==== EXTRACTED DATA

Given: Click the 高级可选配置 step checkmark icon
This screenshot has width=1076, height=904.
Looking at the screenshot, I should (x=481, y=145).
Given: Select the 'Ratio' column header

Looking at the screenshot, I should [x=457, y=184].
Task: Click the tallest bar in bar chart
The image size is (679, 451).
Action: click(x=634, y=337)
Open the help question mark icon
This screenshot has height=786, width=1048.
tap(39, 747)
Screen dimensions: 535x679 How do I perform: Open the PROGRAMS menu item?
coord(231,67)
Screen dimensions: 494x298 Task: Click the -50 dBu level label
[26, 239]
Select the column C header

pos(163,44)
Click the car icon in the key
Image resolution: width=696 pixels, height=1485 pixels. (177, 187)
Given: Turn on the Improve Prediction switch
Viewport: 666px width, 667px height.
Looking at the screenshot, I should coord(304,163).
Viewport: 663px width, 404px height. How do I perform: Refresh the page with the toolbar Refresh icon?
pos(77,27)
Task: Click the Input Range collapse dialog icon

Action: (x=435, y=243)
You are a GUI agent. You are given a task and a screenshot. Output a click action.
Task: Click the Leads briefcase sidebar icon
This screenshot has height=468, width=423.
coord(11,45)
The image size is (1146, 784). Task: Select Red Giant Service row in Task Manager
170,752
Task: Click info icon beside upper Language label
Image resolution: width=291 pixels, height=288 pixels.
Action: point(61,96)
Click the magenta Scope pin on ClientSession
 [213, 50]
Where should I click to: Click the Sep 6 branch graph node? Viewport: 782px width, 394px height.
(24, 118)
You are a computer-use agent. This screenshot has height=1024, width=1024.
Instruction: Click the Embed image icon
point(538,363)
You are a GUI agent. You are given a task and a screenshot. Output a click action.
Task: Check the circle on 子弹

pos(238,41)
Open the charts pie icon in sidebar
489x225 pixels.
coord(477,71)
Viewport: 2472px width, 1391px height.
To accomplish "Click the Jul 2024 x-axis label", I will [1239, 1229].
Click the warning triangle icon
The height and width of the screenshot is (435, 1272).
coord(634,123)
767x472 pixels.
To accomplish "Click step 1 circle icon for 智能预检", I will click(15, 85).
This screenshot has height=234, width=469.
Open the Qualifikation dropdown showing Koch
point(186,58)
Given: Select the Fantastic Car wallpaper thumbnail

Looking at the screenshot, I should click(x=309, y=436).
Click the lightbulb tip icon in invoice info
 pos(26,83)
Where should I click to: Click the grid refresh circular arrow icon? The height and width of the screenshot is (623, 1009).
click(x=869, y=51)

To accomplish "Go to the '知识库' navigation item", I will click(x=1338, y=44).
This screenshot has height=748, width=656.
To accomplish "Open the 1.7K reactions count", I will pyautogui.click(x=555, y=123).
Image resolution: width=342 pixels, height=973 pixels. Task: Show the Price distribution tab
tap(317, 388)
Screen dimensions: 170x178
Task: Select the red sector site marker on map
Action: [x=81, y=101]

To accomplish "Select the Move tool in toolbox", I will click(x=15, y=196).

========

* **DESCRIPTION OF THE TASK**:
Revise the items between the lines holding "Task: Click the tallest bar in bar chart" and "Action: (x=435, y=243)", inclusive, by replacing "icon" with "symbol" and leaving everything else unchanged.

* **RESPONSE FOR THIS EXERCISE**:
Task: Click the tallest bar in bar chart
The image size is (679, 451).
Action: click(x=634, y=337)
Open the help question mark symbol
This screenshot has height=786, width=1048.
tap(39, 747)
Screen dimensions: 535x679 How do I perform: Open the PROGRAMS menu item?
coord(231,67)
Screen dimensions: 494x298 Task: Click the -50 dBu level label
[26, 239]
Select the column C header

pos(163,44)
Click the car symbol in the key
Image resolution: width=696 pixels, height=1485 pixels. (177, 187)
Given: Turn on the Improve Prediction switch
Viewport: 666px width, 667px height.
Looking at the screenshot, I should coord(304,163).
Viewport: 663px width, 404px height. How do I perform: Refresh the page with the toolbar Refresh symbol?
pos(77,27)
Task: Click the Input Range collapse dialog symbol

Action: (x=435, y=243)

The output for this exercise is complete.